A $10 stock can be wildly expensive if the underlying business is worth only $2. Conversely, a $650,000 stock could theoretically be cheap if its true intrinsic value is $800,000. The high share price of BRK.A tells you nothing about whether it’s a good or bad investment today; it only tells you the cost of admission.

Secrets to Understanding Berkshire’s Stock (My ‘Kitchen’ Tips)

  • My Biggest Mistake: When I was starting out, I confused “high-priced” with “expensive.” I dismissed BRK.A without a second thought. My mistake was focusing on the share price instead of the performance of the underlying businesses. Don’t let the sticker price scare you from learning about the company itself.
  • Read the Annual Letters: Think of Buffett’s annual letters to shareholders as the master recipe book. They are a free, world-class education in business, investing, and rational thinking. He explains the ‘how’ and ‘why’ in plain English. This is the single best way to understand the company’s value.
  • Understand the Insurance “Float”: A key part of Berkshire’s “secret sauce” is the cash “float” generated by its insurance operations (like GEICO). Policyholders pay premiums upfront, and Berkshire gets to invest that money for its own benefit before paying out claims. It’s like a massive, interest-free loan that has fueled decades of acquisitions.
  • Embrace the Long-Term Mindset: Berkshire Hathaway is the quintessential “buy and hold” investment. The entire structure, from the high Class A price to the refusal to pay a dividend, is designed to encourage long-term ownership.
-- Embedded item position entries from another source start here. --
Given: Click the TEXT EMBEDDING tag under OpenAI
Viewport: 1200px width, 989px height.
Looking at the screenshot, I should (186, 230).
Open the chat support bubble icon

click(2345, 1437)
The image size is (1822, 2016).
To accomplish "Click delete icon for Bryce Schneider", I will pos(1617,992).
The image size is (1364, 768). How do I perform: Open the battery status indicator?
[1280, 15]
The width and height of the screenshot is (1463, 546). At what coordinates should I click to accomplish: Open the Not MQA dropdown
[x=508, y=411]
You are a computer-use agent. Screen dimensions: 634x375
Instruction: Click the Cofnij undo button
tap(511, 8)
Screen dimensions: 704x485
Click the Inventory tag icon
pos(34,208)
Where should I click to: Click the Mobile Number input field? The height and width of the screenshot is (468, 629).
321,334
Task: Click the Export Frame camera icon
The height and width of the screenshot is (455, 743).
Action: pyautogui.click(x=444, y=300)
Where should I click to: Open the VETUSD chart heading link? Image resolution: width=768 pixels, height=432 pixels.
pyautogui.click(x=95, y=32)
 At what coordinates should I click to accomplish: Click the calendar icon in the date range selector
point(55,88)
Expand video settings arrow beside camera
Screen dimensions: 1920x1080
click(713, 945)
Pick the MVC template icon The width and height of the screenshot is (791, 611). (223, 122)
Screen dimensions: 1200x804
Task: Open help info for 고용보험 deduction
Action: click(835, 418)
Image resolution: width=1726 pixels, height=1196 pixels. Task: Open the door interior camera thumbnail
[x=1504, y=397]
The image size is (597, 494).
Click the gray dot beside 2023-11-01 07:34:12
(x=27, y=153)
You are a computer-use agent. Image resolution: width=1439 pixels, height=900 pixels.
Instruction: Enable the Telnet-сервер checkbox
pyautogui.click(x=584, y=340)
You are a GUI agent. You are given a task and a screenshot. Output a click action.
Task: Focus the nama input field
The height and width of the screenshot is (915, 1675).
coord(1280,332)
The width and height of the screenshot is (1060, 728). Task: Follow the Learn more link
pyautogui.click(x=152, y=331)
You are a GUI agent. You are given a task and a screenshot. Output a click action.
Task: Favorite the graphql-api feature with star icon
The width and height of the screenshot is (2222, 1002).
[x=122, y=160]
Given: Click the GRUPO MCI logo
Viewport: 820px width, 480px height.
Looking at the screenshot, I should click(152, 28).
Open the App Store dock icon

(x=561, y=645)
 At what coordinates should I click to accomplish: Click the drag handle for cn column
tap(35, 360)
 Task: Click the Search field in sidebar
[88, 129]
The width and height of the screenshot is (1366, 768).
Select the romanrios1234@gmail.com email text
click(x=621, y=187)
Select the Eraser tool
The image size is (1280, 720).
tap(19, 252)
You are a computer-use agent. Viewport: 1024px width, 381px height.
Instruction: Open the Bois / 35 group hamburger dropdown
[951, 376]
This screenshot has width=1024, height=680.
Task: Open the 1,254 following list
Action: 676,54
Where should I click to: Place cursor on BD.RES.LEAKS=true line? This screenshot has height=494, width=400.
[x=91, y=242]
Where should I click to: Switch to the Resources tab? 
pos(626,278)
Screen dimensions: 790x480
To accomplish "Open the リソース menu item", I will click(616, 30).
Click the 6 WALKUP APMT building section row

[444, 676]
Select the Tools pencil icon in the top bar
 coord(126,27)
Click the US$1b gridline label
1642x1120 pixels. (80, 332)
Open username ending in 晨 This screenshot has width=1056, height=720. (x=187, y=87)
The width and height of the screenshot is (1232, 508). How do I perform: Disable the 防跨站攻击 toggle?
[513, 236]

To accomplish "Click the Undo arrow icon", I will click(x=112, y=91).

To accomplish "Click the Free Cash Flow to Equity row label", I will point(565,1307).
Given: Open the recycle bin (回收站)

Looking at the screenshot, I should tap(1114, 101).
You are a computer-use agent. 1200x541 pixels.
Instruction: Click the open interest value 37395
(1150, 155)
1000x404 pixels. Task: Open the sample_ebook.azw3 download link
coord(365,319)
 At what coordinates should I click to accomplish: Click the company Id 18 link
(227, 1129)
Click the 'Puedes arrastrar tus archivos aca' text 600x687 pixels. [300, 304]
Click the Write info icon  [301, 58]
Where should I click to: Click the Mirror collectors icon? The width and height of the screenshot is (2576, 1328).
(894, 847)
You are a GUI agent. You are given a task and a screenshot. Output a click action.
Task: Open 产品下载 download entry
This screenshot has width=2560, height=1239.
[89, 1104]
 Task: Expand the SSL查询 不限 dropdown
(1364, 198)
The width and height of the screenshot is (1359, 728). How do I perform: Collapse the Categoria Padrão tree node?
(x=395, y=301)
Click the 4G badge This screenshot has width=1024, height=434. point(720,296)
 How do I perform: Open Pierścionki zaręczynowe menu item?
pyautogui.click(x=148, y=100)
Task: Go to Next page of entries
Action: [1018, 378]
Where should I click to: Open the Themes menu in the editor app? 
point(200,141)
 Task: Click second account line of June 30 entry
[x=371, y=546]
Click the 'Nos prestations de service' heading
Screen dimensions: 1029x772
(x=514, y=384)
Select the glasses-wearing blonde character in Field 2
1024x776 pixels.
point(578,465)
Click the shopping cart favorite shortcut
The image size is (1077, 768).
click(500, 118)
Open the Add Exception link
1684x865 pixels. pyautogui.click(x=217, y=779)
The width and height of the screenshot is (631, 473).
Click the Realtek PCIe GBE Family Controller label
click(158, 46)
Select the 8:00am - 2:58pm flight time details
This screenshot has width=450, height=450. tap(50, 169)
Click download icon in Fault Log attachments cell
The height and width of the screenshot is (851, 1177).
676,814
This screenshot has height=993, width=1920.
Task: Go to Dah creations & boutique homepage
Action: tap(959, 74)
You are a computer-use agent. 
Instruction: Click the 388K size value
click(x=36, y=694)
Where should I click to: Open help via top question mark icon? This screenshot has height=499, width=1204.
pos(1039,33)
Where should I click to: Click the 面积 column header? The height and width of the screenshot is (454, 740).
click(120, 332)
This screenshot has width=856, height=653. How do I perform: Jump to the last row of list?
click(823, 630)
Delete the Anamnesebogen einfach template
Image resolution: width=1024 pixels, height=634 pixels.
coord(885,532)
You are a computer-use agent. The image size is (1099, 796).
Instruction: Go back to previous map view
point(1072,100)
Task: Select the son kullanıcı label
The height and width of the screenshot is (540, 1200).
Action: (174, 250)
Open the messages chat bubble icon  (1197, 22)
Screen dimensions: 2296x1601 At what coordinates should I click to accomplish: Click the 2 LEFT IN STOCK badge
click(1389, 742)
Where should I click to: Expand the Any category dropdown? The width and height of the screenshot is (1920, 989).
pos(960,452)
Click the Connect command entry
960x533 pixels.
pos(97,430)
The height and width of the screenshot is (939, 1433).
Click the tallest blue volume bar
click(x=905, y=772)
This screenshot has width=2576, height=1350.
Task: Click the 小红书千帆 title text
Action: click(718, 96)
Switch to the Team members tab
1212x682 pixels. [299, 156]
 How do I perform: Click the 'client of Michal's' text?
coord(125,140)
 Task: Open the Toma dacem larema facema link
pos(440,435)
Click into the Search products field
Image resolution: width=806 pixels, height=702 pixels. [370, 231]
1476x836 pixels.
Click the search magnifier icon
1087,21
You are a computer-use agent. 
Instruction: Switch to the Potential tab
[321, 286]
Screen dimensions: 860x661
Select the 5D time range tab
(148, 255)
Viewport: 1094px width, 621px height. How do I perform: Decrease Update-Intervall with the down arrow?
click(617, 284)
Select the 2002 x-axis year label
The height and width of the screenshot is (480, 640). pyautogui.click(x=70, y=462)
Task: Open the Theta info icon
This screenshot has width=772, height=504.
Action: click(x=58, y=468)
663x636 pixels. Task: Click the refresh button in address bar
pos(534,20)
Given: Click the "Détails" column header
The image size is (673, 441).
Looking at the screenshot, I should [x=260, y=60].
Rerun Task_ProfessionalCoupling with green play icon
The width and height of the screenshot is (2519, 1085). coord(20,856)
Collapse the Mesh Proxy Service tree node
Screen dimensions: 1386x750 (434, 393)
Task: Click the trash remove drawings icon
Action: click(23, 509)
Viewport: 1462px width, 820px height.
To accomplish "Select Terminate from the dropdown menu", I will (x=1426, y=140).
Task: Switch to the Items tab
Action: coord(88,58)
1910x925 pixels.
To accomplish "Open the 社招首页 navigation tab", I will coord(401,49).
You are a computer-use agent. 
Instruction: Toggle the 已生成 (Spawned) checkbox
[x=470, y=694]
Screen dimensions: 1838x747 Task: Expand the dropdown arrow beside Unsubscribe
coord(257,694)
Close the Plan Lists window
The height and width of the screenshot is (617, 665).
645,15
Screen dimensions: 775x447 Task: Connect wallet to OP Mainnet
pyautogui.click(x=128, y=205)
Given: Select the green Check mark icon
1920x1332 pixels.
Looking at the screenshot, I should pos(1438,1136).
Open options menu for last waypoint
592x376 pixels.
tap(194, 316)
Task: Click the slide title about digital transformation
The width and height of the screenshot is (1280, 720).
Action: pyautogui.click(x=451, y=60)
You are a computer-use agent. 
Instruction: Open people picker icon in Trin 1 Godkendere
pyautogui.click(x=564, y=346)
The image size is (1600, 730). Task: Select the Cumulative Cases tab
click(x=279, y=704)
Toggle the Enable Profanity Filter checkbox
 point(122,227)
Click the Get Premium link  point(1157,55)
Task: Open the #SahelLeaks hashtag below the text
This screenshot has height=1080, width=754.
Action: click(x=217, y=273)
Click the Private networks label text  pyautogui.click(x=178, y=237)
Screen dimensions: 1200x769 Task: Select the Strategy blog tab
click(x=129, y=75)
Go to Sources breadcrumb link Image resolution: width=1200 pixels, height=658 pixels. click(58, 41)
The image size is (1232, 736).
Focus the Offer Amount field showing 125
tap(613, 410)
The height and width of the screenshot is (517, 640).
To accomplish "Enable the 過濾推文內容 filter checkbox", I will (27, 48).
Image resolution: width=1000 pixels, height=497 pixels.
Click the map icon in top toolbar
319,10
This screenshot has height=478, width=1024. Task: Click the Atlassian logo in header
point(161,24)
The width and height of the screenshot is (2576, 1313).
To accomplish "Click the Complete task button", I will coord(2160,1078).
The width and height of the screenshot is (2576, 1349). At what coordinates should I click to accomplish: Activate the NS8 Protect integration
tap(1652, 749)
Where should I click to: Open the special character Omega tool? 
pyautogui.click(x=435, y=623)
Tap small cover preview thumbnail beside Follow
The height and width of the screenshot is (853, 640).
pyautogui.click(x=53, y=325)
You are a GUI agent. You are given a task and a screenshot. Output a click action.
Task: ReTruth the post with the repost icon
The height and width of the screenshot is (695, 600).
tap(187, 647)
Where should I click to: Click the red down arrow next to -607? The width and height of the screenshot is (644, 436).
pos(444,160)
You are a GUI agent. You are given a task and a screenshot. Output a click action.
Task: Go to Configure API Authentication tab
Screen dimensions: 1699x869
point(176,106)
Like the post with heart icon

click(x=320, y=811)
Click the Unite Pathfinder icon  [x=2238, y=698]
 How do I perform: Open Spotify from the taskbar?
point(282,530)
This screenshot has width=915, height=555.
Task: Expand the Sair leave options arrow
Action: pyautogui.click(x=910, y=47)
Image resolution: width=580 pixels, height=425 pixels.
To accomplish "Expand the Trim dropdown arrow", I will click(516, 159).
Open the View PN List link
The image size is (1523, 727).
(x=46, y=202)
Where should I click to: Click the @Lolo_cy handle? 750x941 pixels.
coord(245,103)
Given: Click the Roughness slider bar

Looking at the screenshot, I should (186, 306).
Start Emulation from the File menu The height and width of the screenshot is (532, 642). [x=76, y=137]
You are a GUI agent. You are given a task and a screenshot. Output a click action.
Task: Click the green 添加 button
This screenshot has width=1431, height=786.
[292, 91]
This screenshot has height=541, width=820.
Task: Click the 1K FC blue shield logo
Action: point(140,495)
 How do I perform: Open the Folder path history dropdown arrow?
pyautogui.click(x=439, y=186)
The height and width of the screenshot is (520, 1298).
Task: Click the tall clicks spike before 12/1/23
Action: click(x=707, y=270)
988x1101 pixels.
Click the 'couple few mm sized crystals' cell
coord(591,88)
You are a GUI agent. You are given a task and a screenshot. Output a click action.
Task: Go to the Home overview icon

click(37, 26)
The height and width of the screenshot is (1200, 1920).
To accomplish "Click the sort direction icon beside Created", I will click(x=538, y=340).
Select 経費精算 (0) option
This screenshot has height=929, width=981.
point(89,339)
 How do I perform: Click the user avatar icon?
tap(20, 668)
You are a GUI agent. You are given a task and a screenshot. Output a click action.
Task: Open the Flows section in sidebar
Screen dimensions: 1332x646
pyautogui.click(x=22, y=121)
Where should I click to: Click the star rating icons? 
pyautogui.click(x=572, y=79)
Trying to trade it is like trying to time the growth of an oak tree—you’re missing the point.

Frequently Asked Questions

Why doesn’t Berkshire Hathaway pay a dividend?

Warren Buffett believes he can generate better returns for shareholders by reinvesting the company’s earnings into new and existing businesses than shareholders could by receiving the cash and investing it themselves. His track record has largely proven this to be true.

What is the main difference between BRK.A and BRK.B?

The three key differences are price, voting rights, and convertibility. BRK.A has a very high price and full voting rights, while BRK.B is far more affordable but has minimal voting rights. Class A can be converted to Class B, but not the other way around.

Will Berkshire Hathaway ever split its Class A stock?

It is extremely unlikely. The policy of not splitting the Class A shares is a core tenet of Warren Buffett’s philosophy of attracting long-term, business-oriented shareholders. It’s deeply ingrained in the company’s culture.

Is Berkshire Hathaway stock a good investment in 2026?

This article explains the mechanics of the stock price, not its future prospects. Whether BRK is a good investment depends on its current valuation and your personal financial goals. It is always best to conduct your own research or consult with a qualified financial advisor.